### WHAT NEEDS TO BE DONE
Extract the data exactly, missing nothing.
==== RECORDS FOR THE TASK
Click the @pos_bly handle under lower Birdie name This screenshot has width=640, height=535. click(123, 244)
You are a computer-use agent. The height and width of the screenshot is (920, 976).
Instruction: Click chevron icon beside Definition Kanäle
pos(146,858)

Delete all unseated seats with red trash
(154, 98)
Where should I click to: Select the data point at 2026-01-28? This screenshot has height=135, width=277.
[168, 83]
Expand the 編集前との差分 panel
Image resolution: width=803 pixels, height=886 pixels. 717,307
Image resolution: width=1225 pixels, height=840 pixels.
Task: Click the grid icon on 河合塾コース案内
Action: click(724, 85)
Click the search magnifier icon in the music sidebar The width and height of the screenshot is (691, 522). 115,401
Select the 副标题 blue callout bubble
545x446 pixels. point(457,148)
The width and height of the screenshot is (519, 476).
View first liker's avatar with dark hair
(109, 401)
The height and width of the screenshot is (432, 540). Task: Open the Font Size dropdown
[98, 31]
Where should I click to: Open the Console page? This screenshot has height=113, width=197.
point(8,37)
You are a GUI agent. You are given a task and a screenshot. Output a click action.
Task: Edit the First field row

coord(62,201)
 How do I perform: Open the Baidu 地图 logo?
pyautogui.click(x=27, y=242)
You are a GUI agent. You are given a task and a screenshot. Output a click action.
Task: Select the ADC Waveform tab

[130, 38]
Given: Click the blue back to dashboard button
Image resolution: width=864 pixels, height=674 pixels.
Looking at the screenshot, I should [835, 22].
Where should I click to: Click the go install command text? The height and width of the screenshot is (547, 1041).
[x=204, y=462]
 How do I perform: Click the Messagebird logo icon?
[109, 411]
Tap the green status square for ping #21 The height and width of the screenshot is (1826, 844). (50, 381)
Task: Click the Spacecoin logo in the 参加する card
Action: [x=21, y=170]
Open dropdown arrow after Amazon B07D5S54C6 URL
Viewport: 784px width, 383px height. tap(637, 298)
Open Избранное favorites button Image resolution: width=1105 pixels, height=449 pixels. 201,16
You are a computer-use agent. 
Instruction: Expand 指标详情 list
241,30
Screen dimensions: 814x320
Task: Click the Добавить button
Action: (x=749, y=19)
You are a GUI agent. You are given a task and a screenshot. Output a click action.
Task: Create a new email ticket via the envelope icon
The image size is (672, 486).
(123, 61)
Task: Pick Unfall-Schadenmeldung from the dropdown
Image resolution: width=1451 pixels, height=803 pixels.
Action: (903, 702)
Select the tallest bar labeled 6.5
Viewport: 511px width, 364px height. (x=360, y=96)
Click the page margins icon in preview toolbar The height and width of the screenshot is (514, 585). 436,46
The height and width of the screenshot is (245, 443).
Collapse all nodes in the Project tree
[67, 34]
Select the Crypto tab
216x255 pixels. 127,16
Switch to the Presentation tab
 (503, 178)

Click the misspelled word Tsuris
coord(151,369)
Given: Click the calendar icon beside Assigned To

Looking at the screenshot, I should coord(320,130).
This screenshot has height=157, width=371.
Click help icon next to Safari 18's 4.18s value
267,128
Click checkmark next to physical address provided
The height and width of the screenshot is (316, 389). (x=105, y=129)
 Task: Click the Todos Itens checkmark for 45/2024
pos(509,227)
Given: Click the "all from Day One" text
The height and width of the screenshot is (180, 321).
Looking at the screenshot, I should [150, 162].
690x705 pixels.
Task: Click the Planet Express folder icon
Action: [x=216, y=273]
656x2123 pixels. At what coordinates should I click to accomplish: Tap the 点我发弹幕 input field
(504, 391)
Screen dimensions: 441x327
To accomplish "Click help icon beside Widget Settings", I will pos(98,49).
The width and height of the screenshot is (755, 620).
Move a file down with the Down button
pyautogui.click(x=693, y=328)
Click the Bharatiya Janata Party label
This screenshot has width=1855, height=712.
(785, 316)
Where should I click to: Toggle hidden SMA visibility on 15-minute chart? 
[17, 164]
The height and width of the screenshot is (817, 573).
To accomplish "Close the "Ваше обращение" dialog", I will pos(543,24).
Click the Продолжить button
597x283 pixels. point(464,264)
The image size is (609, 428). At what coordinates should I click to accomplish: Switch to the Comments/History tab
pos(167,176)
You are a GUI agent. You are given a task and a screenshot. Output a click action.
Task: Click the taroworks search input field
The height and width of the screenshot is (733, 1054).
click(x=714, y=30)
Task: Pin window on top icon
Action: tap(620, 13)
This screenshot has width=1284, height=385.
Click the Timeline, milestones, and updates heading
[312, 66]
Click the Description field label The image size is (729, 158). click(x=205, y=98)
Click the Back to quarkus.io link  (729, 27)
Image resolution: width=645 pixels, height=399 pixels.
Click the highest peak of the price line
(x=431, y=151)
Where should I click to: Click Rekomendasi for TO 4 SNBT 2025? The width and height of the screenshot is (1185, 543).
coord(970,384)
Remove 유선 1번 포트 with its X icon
========
### EXERCISE RESULT
Click the @pos_bly handle under lower Birdie name This screenshot has width=640, height=535. click(123, 244)
You are a computer-use agent. The height and width of the screenshot is (920, 976).
Instruction: Click chevron icon beside Definition Kanäle
pos(146,858)

Delete all unseated seats with red trash
(154, 98)
Where should I click to: Select the data point at 2026-01-28? This screenshot has height=135, width=277.
[168, 83]
Expand the 編集前との差分 panel
Image resolution: width=803 pixels, height=886 pixels. 717,307
Image resolution: width=1225 pixels, height=840 pixels.
Task: Click the grid icon on 河合塾コース案内
Action: click(724, 85)
Click the search magnifier icon in the music sidebar The width and height of the screenshot is (691, 522). 115,401
Select the 副标题 blue callout bubble
545x446 pixels. point(457,148)
The width and height of the screenshot is (519, 476).
View first liker's avatar with dark hair
(109, 401)
The height and width of the screenshot is (432, 540). Task: Open the Font Size dropdown
[98, 31]
Where should I click to: Open the Console page? This screenshot has height=113, width=197.
point(8,37)
You are a GUI agent. You are given a task and a screenshot. Output a click action.
Task: Edit the First field row

coord(62,201)
 How do I perform: Open the Baidu 地图 logo?
pyautogui.click(x=27, y=242)
You are a GUI agent. You are given a task and a screenshot. Output a click action.
Task: Select the ADC Waveform tab

[130, 38]
Given: Click the blue back to dashboard button
Image resolution: width=864 pixels, height=674 pixels.
Looking at the screenshot, I should [835, 22].
Where should I click to: Click the go install command text? The height and width of the screenshot is (547, 1041).
[x=204, y=462]
 How do I perform: Click the Messagebird logo icon?
[109, 411]
Tap the green status square for ping #21 The height and width of the screenshot is (1826, 844). (50, 381)
Task: Click the Spacecoin logo in the 参加する card
Action: [x=21, y=170]
Open dropdown arrow after Amazon B07D5S54C6 URL
Viewport: 784px width, 383px height. tap(637, 298)
Open Избранное favorites button Image resolution: width=1105 pixels, height=449 pixels. 201,16
You are a computer-use agent. 
Instruction: Expand 指标详情 list
241,30
Screen dimensions: 814x320
Task: Click the Добавить button
Action: (x=749, y=19)
You are a GUI agent. You are given a task and a screenshot. Output a click action.
Task: Create a new email ticket via the envelope icon
The image size is (672, 486).
(123, 61)
Task: Pick Unfall-Schadenmeldung from the dropdown
Image resolution: width=1451 pixels, height=803 pixels.
Action: (903, 702)
Select the tallest bar labeled 6.5
Viewport: 511px width, 364px height. (x=360, y=96)
Click the page margins icon in preview toolbar The height and width of the screenshot is (514, 585). 436,46
The height and width of the screenshot is (245, 443).
Collapse all nodes in the Project tree
[67, 34]
Select the Crypto tab
216x255 pixels. 127,16
Switch to the Presentation tab
 (503, 178)

Click the misspelled word Tsuris
coord(151,369)
Given: Click the calendar icon beside Assigned To

Looking at the screenshot, I should coord(320,130).
This screenshot has height=157, width=371.
Click help icon next to Safari 18's 4.18s value
267,128
Click checkmark next to physical address provided
The height and width of the screenshot is (316, 389). (x=105, y=129)
 Task: Click the Todos Itens checkmark for 45/2024
pos(509,227)
Given: Click the "all from Day One" text
The height and width of the screenshot is (180, 321).
Looking at the screenshot, I should [150, 162].
690x705 pixels.
Task: Click the Planet Express folder icon
Action: [x=216, y=273]
656x2123 pixels. At what coordinates should I click to accomplish: Tap the 点我发弹幕 input field
(504, 391)
Screen dimensions: 441x327
To accomplish "Click help icon beside Widget Settings", I will pos(98,49).
The width and height of the screenshot is (755, 620).
Move a file down with the Down button
pyautogui.click(x=693, y=328)
Click the Bharatiya Janata Party label
This screenshot has width=1855, height=712.
(785, 316)
Where should I click to: Toggle hidden SMA visibility on 15-minute chart? 
[17, 164]
The height and width of the screenshot is (817, 573).
To accomplish "Close the "Ваше обращение" dialog", I will pos(543,24).
Click the Продолжить button
597x283 pixels. point(464,264)
The image size is (609, 428). At what coordinates should I click to accomplish: Switch to the Comments/History tab
pos(167,176)
You are a GUI agent. You are given a task and a screenshot. Output a click action.
Task: Click the taroworks search input field
The height and width of the screenshot is (733, 1054).
click(x=714, y=30)
Task: Pin window on top icon
Action: tap(620, 13)
This screenshot has width=1284, height=385.
Click the Timeline, milestones, and updates heading
[312, 66]
Click the Description field label The image size is (729, 158). click(x=205, y=98)
Click the Back to quarkus.io link  (729, 27)
Image resolution: width=645 pixels, height=399 pixels.
Click the highest peak of the price line
(x=431, y=151)
Where should I click to: Click Rekomendasi for TO 4 SNBT 2025? The width and height of the screenshot is (1185, 543).
coord(970,384)
Remove 유선 1번 포트 with its X icon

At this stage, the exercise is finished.